Work instructions: Would you repeat every line of the material exactly?

Data:
----

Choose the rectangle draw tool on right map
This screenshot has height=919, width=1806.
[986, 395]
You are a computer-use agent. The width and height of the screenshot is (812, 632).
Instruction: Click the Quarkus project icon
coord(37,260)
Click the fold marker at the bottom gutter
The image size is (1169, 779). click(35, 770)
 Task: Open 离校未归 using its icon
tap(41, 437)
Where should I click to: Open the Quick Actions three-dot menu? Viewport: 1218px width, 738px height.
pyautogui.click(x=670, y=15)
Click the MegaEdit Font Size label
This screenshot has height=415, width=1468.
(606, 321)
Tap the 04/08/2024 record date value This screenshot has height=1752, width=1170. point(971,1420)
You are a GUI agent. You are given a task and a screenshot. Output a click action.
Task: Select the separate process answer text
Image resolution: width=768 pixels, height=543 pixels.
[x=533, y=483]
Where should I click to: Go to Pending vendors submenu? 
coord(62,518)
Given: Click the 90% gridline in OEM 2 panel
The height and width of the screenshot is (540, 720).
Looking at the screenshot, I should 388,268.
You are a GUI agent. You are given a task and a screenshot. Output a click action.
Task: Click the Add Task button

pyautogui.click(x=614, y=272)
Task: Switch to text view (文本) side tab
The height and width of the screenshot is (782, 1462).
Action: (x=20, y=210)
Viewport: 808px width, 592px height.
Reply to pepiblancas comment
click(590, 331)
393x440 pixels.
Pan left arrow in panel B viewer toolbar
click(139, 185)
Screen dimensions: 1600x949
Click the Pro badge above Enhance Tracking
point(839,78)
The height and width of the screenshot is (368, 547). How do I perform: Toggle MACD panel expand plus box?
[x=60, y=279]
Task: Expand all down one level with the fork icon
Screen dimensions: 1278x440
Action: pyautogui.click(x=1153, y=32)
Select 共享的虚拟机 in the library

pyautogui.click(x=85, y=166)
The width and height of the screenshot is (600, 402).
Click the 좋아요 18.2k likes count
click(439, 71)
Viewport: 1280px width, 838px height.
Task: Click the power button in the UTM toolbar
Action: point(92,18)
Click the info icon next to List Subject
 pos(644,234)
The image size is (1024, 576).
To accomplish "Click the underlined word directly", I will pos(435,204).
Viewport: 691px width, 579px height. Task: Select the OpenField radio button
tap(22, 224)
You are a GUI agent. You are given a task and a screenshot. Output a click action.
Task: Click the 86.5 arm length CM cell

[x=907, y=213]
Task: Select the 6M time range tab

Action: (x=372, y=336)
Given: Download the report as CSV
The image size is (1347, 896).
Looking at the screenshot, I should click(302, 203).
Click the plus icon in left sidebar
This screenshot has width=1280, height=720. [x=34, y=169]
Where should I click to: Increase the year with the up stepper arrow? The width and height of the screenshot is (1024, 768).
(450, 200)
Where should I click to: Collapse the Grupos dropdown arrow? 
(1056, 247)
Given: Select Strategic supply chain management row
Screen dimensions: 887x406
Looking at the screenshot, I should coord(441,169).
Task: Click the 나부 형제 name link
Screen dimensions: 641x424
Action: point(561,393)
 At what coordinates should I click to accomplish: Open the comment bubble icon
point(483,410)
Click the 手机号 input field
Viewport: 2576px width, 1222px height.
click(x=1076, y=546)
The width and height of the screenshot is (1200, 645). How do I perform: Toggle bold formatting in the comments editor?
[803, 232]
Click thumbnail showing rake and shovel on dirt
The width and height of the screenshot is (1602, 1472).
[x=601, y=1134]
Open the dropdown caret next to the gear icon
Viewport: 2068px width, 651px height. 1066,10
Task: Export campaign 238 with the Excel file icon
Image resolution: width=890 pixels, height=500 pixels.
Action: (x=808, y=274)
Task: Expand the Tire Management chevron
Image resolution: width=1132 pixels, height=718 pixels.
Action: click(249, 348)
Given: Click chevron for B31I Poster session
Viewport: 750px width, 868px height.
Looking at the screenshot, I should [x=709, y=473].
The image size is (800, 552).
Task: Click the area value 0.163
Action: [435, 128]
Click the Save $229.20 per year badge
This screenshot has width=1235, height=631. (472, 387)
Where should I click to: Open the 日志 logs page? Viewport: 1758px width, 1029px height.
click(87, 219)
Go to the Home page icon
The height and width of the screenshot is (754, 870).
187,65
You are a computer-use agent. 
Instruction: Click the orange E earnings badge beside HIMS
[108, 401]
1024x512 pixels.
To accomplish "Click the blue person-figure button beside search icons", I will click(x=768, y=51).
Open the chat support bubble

----

Exercise output:
Choose the rectangle draw tool on right map
This screenshot has height=919, width=1806.
[986, 395]
You are a computer-use agent. The width and height of the screenshot is (812, 632).
Instruction: Click the Quarkus project icon
coord(37,260)
Click the fold marker at the bottom gutter
The image size is (1169, 779). click(35, 770)
 Task: Open 离校未归 using its icon
tap(41, 437)
Where should I click to: Open the Quick Actions three-dot menu? Viewport: 1218px width, 738px height.
pyautogui.click(x=670, y=15)
Click the MegaEdit Font Size label
This screenshot has height=415, width=1468.
(606, 321)
Tap the 04/08/2024 record date value This screenshot has height=1752, width=1170. point(971,1420)
You are a GUI agent. You are given a task and a screenshot. Output a click action.
Task: Select the separate process answer text
Image resolution: width=768 pixels, height=543 pixels.
[x=533, y=483]
Where should I click to: Go to Pending vendors submenu? 
coord(62,518)
Given: Click the 90% gridline in OEM 2 panel
The height and width of the screenshot is (540, 720).
Looking at the screenshot, I should 388,268.
You are a GUI agent. You are given a task and a screenshot. Output a click action.
Task: Click the Add Task button

pyautogui.click(x=614, y=272)
Task: Switch to text view (文本) side tab
The height and width of the screenshot is (782, 1462).
Action: (x=20, y=210)
Viewport: 808px width, 592px height.
Reply to pepiblancas comment
click(590, 331)
393x440 pixels.
Pan left arrow in panel B viewer toolbar
click(139, 185)
Screen dimensions: 1600x949
Click the Pro badge above Enhance Tracking
point(839,78)
The height and width of the screenshot is (368, 547). How do I perform: Toggle MACD panel expand plus box?
[x=60, y=279]
Task: Expand all down one level with the fork icon
Screen dimensions: 1278x440
Action: pyautogui.click(x=1153, y=32)
Select 共享的虚拟机 in the library

pyautogui.click(x=85, y=166)
The width and height of the screenshot is (600, 402).
Click the 좋아요 18.2k likes count
click(439, 71)
Viewport: 1280px width, 838px height.
Task: Click the power button in the UTM toolbar
Action: point(92,18)
Click the info icon next to List Subject
 pos(644,234)
The image size is (1024, 576).
To accomplish "Click the underlined word directly", I will pos(435,204).
Viewport: 691px width, 579px height. Task: Select the OpenField radio button
tap(22, 224)
You are a GUI agent. You are given a task and a screenshot. Output a click action.
Task: Click the 86.5 arm length CM cell

[x=907, y=213]
Task: Select the 6M time range tab

Action: (x=372, y=336)
Given: Download the report as CSV
The image size is (1347, 896).
Looking at the screenshot, I should click(302, 203).
Click the plus icon in left sidebar
This screenshot has width=1280, height=720. [x=34, y=169]
Where should I click to: Increase the year with the up stepper arrow? The width and height of the screenshot is (1024, 768).
(450, 200)
Where should I click to: Collapse the Grupos dropdown arrow? 
(1056, 247)
Given: Select Strategic supply chain management row
Screen dimensions: 887x406
Looking at the screenshot, I should coord(441,169).
Task: Click the 나부 형제 name link
Screen dimensions: 641x424
Action: point(561,393)
 At what coordinates should I click to accomplish: Open the comment bubble icon
point(483,410)
Click the 手机号 input field
Viewport: 2576px width, 1222px height.
click(x=1076, y=546)
The width and height of the screenshot is (1200, 645). How do I perform: Toggle bold formatting in the comments editor?
[803, 232]
Click thumbnail showing rake and shovel on dirt
The width and height of the screenshot is (1602, 1472).
[x=601, y=1134]
Open the dropdown caret next to the gear icon
Viewport: 2068px width, 651px height. 1066,10
Task: Export campaign 238 with the Excel file icon
Image resolution: width=890 pixels, height=500 pixels.
Action: (x=808, y=274)
Task: Expand the Tire Management chevron
Image resolution: width=1132 pixels, height=718 pixels.
Action: click(249, 348)
Given: Click chevron for B31I Poster session
Viewport: 750px width, 868px height.
Looking at the screenshot, I should [x=709, y=473].
The image size is (800, 552).
Task: Click the area value 0.163
Action: [435, 128]
Click the Save $229.20 per year badge
This screenshot has width=1235, height=631. (472, 387)
Where should I click to: Open the 日志 logs page? Viewport: 1758px width, 1029px height.
click(87, 219)
Go to the Home page icon
The height and width of the screenshot is (754, 870).
187,65
You are a computer-use agent. 
Instruction: Click the orange E earnings badge beside HIMS
[108, 401]
1024x512 pixels.
To accomplish "Click the blue person-figure button beside search icons", I will click(x=768, y=51).
Open the chat support bubble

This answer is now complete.